_TASK SET_
• A. In the telegram, where was the counter-proposal on the use of the Soviet mark presented?
• B. Reproduce the telegram's text between "740.00119 Control (Germany)/2–2249: Telegram" and "however Deptel 536.2)", inclusive.

740.00119 Control (Germany)/2–2249: Telegram

The Secretary of State to the Embassy in the United Kingdom

top secret
us urgent

642. Personal for the Amb. Your analysis and frank comments in Embtel 6481 have been helpful to me in bringing up for review a number [Page 686] of points which have given us concern. I regret it has been impossible in our brief and urgent telegraphic exchange to outline to you more fully the course of action we have in mind, particularly since the FonOff appears not to be considering any further plans for resolving the Berlin problem. (See however Deptel 536.2)

A number of basic facts have determined our line of thinking. It is clear from the discussions in Moscow, Berlin, and those held by UN experts comite, that Sovs until now have not been willing to accord us equitable control over currency and trade. In fact they have produced a situation in Berlin which leaves us but one choice, namely, that in order to prevent an economic strangulation of the Western sectors we could accept the use of the Sov mark only on the basis of our counter-proposal3 presented at Geneva.

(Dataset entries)
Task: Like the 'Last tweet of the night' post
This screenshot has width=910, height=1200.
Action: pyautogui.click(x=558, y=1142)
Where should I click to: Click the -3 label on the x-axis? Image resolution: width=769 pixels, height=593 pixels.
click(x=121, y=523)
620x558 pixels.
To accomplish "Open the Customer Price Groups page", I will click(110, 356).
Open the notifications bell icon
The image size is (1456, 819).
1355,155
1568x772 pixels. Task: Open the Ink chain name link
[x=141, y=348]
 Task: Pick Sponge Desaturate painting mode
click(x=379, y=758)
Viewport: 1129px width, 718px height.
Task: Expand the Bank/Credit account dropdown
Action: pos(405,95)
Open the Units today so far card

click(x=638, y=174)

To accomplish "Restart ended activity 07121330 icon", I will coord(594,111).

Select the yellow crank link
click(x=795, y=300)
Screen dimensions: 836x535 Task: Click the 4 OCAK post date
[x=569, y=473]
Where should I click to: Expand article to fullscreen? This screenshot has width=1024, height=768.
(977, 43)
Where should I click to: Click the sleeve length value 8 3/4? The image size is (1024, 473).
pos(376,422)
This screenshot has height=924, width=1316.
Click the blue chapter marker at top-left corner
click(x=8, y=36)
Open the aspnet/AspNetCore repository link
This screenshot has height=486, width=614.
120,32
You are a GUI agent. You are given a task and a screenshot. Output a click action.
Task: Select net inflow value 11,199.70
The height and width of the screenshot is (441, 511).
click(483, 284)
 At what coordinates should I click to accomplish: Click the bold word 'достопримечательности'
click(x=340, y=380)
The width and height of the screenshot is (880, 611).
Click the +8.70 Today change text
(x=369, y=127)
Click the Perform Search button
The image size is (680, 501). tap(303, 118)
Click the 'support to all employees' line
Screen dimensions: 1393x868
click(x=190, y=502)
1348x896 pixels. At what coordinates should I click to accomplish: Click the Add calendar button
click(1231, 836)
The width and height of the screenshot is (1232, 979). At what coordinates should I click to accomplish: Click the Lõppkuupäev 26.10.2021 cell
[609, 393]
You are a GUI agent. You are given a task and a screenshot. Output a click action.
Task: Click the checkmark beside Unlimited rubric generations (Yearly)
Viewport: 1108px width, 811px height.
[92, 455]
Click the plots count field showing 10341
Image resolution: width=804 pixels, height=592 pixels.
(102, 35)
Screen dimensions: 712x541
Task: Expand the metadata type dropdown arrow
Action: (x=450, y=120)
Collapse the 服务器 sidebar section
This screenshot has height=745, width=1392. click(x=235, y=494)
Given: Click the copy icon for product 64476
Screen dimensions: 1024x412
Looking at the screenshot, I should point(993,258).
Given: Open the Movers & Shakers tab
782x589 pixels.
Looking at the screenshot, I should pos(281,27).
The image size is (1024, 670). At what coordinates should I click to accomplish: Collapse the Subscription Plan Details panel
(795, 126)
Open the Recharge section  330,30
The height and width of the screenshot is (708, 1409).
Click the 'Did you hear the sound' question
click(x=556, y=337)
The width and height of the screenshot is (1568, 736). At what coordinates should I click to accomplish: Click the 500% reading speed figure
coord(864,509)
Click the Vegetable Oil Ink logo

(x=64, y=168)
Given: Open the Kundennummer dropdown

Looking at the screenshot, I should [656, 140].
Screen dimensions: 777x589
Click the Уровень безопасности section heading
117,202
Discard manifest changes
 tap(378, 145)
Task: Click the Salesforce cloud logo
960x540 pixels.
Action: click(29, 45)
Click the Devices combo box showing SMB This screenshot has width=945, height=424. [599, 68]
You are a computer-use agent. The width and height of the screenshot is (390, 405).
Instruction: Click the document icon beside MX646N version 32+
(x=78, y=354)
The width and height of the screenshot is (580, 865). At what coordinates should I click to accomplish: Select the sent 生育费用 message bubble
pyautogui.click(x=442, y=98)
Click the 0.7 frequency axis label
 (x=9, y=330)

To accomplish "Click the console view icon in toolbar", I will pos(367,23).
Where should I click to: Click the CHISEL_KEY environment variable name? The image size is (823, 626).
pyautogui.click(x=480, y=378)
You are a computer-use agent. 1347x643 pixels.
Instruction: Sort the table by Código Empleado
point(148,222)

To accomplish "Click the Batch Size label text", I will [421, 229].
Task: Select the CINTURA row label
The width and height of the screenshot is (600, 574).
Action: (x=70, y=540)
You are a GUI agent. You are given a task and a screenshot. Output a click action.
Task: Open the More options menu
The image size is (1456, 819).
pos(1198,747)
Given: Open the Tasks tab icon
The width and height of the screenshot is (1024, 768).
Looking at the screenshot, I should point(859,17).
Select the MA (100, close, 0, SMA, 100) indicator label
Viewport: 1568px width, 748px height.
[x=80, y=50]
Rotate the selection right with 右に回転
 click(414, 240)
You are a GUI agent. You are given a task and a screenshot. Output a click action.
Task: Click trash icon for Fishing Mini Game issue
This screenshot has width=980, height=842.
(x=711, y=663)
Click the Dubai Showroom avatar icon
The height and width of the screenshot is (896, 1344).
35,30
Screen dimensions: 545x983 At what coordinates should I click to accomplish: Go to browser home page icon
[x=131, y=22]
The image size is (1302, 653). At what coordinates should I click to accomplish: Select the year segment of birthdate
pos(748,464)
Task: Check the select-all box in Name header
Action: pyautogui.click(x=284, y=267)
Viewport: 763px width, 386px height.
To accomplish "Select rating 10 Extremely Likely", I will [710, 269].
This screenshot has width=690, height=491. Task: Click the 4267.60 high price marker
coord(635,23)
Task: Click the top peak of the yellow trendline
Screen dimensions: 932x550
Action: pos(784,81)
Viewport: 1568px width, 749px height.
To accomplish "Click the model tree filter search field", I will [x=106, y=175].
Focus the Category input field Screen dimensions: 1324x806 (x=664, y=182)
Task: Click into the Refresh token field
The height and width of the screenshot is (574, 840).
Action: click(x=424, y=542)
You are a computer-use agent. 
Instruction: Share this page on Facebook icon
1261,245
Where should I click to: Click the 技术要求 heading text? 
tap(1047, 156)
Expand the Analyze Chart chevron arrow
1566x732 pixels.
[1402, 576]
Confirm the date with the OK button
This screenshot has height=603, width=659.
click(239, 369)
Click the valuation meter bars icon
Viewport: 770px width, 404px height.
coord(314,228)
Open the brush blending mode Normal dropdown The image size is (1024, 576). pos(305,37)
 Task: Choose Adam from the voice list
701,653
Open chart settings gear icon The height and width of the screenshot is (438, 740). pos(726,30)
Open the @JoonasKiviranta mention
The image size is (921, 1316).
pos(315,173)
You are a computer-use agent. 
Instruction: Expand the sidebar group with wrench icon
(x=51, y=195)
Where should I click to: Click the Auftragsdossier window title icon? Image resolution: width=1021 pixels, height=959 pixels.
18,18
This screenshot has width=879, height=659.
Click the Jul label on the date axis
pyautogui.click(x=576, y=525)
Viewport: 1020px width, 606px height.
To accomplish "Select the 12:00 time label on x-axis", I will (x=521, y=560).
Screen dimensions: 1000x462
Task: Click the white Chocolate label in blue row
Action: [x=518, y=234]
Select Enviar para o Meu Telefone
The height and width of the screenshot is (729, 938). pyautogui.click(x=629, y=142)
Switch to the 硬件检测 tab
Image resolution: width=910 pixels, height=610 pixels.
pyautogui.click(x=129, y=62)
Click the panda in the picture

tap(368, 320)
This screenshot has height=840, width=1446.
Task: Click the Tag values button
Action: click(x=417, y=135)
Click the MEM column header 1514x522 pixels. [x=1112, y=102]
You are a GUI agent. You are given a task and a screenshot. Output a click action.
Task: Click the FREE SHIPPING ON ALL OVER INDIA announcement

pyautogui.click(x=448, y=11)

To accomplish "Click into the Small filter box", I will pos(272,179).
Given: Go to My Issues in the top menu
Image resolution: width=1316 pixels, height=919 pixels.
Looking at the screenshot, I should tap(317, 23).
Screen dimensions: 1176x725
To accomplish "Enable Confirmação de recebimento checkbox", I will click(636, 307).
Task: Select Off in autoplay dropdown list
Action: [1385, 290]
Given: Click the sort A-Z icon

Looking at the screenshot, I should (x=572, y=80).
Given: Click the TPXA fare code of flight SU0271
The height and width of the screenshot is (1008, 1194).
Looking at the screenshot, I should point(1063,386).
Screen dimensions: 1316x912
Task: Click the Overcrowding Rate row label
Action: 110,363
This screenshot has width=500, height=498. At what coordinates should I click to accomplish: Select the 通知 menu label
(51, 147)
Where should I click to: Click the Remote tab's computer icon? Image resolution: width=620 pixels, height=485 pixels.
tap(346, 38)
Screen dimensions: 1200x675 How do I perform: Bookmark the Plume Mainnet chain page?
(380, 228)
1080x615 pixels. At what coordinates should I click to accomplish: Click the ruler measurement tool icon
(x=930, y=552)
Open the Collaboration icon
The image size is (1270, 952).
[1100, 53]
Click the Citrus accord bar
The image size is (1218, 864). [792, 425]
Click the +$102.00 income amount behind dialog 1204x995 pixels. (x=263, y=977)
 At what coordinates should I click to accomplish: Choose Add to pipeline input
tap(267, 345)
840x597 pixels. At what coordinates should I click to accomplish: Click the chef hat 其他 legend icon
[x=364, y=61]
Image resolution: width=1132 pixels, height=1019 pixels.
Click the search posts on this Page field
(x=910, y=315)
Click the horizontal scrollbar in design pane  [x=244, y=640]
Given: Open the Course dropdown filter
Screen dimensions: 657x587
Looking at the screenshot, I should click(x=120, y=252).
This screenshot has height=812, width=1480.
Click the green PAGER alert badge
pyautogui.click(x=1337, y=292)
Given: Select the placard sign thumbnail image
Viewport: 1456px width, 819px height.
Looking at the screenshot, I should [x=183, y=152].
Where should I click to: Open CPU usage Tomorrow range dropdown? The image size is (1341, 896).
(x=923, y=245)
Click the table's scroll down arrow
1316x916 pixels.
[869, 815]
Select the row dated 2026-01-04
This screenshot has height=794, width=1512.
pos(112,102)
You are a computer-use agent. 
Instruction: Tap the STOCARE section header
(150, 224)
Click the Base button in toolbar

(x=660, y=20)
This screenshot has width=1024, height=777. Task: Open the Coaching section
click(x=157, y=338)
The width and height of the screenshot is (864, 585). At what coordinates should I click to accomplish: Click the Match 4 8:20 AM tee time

_RESPONSES TO THE TASKS_
• A. Geneva

• B.
740.00119 Control (Germany)/2–2249: Telegram

The Secretary of State to the Embassy in the United Kingdom

top secret
us urgent

642. Personal for the Amb. Your analysis and frank comments in Embtel 6481 have been helpful to me in bringing up for review a number [Page 686] of points which have given us concern. I regret it has been impossible in our brief and urgent telegraphic exchange to outline to you more fully the course of action we have in mind, particularly since the FonOff appears not to be considering any further plans for resolving the Berlin problem. (See however Deptel 536.2)